Standard & Poor’s just released its end-of-year CMBS report, the oh-so-optimistically titled “Further CMBS Credit Deterioration Expected in 2009.”
Here are some of the report’s major conclusions, in brief:
- After climbing steadily for six consecutive quarters from a low of 0.27 percent at March 2007, delinquencies among rated commercial mortgage-backed securities (CMBS) escalated in the fourth quarter of 2008, ending the year at 1.10 percent. The dollar amount delinquent was $6.86 billion at the close of 2008, easily distancing itself from the $3.98 billion delinquent at December 2003, which was the previous peak for CMBS delinquencies.
- Given the 7.6 percent January 2009 unemployment rate, which we expect to reach 9 percent in early 2010, constrained liquidity, and the expected sharp decline in property fundamentals, we believe the CMBS delinquency rate could climb to 3.0 percent to 3.5 percent in 2009.

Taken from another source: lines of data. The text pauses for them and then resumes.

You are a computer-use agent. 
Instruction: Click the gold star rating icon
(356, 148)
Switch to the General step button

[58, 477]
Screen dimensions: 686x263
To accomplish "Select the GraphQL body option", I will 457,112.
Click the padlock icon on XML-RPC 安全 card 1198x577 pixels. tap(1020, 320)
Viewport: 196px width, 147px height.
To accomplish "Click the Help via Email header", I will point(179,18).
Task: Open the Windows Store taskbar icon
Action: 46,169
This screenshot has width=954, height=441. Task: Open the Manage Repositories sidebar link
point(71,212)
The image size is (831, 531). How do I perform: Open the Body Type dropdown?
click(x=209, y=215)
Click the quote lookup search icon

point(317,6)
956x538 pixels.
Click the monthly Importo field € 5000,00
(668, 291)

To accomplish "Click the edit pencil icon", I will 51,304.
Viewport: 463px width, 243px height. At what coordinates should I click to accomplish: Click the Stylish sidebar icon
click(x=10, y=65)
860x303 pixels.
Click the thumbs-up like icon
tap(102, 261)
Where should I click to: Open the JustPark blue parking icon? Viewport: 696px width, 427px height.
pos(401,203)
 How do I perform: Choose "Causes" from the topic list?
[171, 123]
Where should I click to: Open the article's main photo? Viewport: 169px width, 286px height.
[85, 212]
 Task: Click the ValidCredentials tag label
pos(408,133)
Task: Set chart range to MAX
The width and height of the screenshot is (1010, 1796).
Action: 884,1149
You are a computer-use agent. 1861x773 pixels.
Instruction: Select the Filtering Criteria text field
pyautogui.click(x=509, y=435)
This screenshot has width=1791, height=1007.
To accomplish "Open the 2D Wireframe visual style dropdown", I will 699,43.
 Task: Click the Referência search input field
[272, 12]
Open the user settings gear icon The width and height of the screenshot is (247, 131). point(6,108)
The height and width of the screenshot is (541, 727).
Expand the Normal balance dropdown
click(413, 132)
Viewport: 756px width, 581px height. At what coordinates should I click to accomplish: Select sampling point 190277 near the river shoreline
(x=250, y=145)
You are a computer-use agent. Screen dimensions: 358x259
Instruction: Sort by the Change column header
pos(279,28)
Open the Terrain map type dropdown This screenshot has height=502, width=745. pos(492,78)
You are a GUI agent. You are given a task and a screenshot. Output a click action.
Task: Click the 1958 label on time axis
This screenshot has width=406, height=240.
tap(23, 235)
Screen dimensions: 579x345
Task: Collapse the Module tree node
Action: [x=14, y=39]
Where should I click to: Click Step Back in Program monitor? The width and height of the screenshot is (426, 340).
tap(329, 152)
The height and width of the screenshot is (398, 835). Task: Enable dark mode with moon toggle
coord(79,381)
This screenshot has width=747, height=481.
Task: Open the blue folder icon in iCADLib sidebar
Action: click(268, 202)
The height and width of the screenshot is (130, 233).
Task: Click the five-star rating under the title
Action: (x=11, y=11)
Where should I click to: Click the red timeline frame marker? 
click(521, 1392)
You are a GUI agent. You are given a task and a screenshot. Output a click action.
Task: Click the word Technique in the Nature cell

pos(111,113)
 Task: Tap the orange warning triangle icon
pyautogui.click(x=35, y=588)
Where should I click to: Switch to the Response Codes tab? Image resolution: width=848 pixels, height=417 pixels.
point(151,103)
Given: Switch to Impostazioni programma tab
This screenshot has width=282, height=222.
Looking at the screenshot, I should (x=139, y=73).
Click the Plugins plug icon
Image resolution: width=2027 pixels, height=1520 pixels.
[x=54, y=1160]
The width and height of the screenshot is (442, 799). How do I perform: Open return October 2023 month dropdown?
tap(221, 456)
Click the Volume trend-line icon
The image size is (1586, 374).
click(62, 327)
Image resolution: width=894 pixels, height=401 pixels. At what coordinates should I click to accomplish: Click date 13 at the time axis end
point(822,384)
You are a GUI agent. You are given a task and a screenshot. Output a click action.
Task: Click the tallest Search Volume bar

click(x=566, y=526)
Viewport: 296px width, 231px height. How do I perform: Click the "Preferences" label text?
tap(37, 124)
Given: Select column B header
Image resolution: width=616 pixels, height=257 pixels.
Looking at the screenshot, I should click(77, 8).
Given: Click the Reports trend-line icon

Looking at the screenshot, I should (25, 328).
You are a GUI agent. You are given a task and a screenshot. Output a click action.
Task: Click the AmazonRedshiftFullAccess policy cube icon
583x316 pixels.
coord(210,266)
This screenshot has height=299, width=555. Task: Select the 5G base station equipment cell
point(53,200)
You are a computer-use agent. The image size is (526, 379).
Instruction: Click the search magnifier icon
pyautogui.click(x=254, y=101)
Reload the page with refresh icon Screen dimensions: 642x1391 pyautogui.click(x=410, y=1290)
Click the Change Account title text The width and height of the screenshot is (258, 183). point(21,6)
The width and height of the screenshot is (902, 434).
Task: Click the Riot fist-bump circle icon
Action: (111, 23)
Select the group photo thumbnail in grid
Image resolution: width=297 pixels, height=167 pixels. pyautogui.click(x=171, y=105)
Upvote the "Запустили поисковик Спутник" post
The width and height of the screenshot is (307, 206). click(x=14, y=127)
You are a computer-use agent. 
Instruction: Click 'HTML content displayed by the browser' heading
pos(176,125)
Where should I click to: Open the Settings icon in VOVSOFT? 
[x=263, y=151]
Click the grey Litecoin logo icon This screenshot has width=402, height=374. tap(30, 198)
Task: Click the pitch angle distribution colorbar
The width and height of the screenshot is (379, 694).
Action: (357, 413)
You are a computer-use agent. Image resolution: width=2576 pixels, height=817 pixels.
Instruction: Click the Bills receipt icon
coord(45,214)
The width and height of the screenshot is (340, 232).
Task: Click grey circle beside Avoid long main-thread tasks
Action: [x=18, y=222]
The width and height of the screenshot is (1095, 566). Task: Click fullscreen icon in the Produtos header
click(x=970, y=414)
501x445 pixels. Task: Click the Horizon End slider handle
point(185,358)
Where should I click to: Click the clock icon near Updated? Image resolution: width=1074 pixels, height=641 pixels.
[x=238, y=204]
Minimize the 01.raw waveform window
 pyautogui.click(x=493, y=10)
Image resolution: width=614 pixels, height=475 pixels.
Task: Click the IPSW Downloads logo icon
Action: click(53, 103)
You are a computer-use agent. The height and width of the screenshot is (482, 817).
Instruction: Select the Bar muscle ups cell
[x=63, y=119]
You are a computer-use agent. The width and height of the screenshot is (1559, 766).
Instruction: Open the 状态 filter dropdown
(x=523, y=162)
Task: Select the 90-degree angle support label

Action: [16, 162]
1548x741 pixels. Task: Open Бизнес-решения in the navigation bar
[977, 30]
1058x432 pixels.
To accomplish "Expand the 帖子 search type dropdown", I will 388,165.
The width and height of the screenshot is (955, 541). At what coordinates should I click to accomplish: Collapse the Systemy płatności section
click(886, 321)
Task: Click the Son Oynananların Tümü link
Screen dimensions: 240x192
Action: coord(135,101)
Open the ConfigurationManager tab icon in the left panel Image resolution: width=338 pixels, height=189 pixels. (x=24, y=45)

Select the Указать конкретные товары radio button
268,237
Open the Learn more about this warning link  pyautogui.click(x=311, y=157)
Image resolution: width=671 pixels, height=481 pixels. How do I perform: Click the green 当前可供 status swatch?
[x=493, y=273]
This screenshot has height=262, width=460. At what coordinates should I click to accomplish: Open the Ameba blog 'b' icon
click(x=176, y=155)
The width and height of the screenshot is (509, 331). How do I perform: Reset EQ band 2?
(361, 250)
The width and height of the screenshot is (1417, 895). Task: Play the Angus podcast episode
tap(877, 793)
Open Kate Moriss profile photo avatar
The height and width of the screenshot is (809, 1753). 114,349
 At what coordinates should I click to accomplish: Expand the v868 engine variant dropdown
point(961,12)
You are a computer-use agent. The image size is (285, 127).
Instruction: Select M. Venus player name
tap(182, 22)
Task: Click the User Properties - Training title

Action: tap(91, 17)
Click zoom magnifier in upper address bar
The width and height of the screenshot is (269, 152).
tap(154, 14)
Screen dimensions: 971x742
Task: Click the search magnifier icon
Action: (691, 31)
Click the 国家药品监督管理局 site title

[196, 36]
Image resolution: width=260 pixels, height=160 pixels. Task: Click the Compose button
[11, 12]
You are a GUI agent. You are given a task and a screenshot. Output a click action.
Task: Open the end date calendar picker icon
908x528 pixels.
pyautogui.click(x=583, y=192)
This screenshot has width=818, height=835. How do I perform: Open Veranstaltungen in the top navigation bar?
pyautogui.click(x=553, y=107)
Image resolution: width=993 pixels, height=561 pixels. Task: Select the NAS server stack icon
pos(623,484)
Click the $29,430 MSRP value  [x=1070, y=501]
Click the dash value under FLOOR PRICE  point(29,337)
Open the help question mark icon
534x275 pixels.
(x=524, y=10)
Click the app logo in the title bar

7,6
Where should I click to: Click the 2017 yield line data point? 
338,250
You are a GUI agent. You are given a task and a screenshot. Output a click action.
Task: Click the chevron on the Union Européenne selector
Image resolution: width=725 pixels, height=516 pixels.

- The CMBS delinquency rate accelerated briskly last year, albeit off a relatively low base, and finished 2008 224 percent higher on a year-over-year basis. When you consider that the recession started in December 2007, according to the National Bureau of Economic Research (NBER), the increase isn’t all that surprising. For comparative purposes, delinquencies in the first full year following the start of the previous recession (March 2001 to March 2002) grew by 71 percent.
S&P reports that the hotel subsector was hardest hit, with delinquencies increasing to”$874.1 million from $300.4 million in the fourth quarter, representing a 191% quarterly increase–the largest for the year and for all property type. For 2008, the amount delinquent increased by 375%.”
But the retail subsector wasn’t much of a winner, either, with delinquencies increasing “to $1.90 billion from $803.8 million, representing a quarterly increase of 137% and an annual increase of 318%. With retailers closing stores and filing for bankruptcy, retail loan delinquencies are increasing.”
As far as office delinquencies are concerned, the picture isn’t as dreary, at least not yet:
On the upside, the analysts over at S&P don’t expect delinquincies, particularly in the office subsector, to rise to the levels of the early ’90s, thanks to the comparative lack of over-supply.